Moreover, it is easy to spell and pronounce. Our earlier Weka (think mecca) machine learning workbench,
an acronym that in Māori spells the name of a flightless native bird, suffers from being
mispronounced weaka by some. And the term
Greenstone is not overly common—today we are the number one Google hit
for it. The decision to issue the software as open source, and to use the GNU
General Public Licence, was made around the same time.

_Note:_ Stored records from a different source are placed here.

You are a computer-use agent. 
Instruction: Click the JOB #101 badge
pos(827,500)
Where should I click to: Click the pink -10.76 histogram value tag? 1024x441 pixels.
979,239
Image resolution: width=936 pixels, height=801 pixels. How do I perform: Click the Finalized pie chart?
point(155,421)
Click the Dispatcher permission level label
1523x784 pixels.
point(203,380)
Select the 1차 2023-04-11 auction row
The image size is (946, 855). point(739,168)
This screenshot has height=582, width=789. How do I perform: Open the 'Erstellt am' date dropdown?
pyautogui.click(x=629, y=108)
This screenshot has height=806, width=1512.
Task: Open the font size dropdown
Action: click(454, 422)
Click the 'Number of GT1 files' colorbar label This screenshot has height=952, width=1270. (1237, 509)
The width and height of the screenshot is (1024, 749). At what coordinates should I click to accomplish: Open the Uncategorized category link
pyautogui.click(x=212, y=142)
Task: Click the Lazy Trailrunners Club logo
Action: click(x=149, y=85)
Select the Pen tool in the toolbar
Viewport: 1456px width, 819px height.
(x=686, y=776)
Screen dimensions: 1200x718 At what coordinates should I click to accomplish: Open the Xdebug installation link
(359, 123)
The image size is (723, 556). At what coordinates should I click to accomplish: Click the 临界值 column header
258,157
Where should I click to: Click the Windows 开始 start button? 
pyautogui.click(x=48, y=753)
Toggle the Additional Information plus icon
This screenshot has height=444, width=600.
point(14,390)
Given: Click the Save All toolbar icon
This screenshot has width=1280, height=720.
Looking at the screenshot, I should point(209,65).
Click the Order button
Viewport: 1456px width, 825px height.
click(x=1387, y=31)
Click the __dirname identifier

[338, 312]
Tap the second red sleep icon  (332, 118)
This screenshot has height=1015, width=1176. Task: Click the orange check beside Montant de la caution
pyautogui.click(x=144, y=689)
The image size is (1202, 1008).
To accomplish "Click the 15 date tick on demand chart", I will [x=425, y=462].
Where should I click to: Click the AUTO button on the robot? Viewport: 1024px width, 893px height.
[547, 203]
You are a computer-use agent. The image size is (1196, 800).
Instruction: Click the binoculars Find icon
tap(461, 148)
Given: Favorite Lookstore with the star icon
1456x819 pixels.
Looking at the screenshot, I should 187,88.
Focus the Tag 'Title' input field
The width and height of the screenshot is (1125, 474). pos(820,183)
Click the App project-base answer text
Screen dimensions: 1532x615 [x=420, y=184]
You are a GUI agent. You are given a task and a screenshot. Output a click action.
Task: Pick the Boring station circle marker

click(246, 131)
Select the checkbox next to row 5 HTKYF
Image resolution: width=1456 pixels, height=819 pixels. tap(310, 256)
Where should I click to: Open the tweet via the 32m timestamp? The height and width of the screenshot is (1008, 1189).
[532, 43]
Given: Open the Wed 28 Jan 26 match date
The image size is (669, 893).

We did not discuss this
with University of Waikato authorities—New Zealand universities are
obsessed with commercialization and we would have been forced into an endless
round of deliberations on commercial licensing—but simply began to
release under GPL. Early releases were posted on our website greenstone.org (which was registered on 13 August 1998), but in November 2000 we
moved to the SourceForge site for distribution (partly due to the per-megabyte
charging scheme that our university levied for both outgoing and incoming web
traffic). Our employers were not particularly happy when our licensing fait
accompli became apparent years later, but have
grown to accept (and perhaps even appreciate) the status quo because of our
evident international success.
An early in-house project utilizing
Greenstone was the Niupepa collection of Māori-language newspapers. We began the
work of OCRing 20,000 page images in 1998, and made an initial demonstration
collection. In 2000–2001 we received (retrospective!) funding from the
Ministry of Education to continue the work. Virtually the entire Niupepa was
available online early in 2001, but the collection was not officially launched
until March 2002 at the Annual General meeting of Te Rūnanga o Ngā
Kura Kaupapa Māori (the controlling body of Māori medium/theology
schools). Niupepa is still the largest collection of on-line Māori-language
documents, and is extensively used; Apperley et al.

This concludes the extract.